Published: 2 August 2007

Abstract

Background

There are a number of different methods for generation of trees and algorithms for phylogenetic analysis in the study of bacterial taxonomy. Genotypic information, such as SSU rRNA gene sequences, now plays a more prominent role in microbial systematics than does phenotypic information. However, the integration of genotypic and phenotypic information for polyphasic studies is necessary for the classification and identification of microbes. Thus, we devised an algorithm that objectively identifies discriminative characteristics for focused clusters on generated trees from a dataset composed of coded data, such as phenotypic information.
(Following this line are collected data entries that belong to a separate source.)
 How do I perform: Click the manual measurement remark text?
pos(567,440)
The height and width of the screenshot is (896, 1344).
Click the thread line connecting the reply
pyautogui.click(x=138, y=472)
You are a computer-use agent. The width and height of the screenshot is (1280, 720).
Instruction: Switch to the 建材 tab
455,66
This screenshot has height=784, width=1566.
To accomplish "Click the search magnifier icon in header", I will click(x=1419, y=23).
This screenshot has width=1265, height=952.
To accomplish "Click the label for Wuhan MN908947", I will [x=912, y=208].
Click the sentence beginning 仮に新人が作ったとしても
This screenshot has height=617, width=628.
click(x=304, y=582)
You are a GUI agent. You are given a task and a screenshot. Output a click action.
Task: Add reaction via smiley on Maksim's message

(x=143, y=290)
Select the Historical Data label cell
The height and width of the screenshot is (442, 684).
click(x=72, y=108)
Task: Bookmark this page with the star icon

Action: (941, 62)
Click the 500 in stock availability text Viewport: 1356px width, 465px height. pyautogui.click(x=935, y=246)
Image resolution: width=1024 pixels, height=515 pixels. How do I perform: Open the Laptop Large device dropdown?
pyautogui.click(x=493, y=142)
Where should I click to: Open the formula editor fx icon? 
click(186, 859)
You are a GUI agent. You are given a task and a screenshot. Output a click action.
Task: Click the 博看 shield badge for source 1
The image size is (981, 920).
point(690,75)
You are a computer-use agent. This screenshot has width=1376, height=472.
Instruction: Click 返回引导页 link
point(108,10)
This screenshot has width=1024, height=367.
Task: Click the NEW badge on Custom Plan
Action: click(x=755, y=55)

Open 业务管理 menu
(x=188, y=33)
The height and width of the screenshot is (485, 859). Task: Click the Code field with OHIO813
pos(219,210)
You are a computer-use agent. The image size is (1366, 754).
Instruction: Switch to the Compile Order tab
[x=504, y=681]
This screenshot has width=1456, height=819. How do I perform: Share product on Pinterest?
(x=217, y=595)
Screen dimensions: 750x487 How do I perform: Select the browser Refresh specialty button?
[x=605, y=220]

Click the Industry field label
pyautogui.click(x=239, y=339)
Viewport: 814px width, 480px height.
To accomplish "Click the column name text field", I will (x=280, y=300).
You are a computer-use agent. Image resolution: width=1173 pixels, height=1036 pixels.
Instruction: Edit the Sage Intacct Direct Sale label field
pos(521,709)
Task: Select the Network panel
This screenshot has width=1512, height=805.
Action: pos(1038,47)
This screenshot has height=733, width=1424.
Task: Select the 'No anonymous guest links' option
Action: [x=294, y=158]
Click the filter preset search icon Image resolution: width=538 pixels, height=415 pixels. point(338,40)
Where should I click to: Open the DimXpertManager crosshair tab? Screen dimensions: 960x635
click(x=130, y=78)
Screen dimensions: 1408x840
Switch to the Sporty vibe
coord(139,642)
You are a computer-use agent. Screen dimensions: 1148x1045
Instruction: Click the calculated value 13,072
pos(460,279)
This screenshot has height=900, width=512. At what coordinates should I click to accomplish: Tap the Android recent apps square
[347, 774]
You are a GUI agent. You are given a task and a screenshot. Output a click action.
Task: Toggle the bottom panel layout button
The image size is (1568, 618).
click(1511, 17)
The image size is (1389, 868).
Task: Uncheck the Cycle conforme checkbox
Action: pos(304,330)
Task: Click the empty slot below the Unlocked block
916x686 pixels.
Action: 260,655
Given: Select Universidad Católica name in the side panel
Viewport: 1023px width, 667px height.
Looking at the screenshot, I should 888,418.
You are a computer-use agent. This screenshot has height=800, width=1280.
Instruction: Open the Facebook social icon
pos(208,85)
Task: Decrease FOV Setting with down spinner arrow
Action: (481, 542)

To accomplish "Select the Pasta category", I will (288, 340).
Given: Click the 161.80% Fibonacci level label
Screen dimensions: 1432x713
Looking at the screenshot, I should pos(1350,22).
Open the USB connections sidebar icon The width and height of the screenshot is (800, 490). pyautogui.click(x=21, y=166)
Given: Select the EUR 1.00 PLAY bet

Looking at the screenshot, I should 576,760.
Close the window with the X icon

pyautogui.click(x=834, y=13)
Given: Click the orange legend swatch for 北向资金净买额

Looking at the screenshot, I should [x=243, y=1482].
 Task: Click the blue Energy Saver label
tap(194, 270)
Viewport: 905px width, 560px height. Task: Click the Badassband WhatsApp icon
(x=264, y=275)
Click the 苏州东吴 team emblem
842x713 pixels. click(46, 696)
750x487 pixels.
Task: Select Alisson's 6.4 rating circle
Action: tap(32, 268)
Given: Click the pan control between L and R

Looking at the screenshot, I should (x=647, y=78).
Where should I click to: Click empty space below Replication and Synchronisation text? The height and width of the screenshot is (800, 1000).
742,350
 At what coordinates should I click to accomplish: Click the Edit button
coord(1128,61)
Moreover, this algorithm has been integrated into the polyphasic analysis software, InforBIO.

Results

We developed a differential-character-finding algorithm based on information measures and used this algorithm to identify the characteristic that best discriminates operational taxonomic unit clusters. For all characteristics in a dataset, the algorithm estimates commonality in focused clusters and diversity among clusters by scoring based on Shannon's and relative entropies. All the characteristics selected for scoring are equally weighted. Thresholds for the scores are defined to identify discriminative characteristics for clusters efficiently from a database. The unique feature of the algorithm, which is implemented in the InforBIO software, is that it can identify the phenotypic characteristics that discriminate and are associated with the clusters of a phylogenetic tree. We successfully applied this algorithm to the study of phylogenetic clusters of Pseudomonas species.

Conclusion

The algorithm in the InforBIO software is a novel and useful approach for microbial polyphasic studies. The algorithm can also be applied to diverse cluster analyses. The InforBIO software is available from the download site http://wdcm.nig.ac.jp/inforbio/ webcite. This software is free for personal but not commercial use.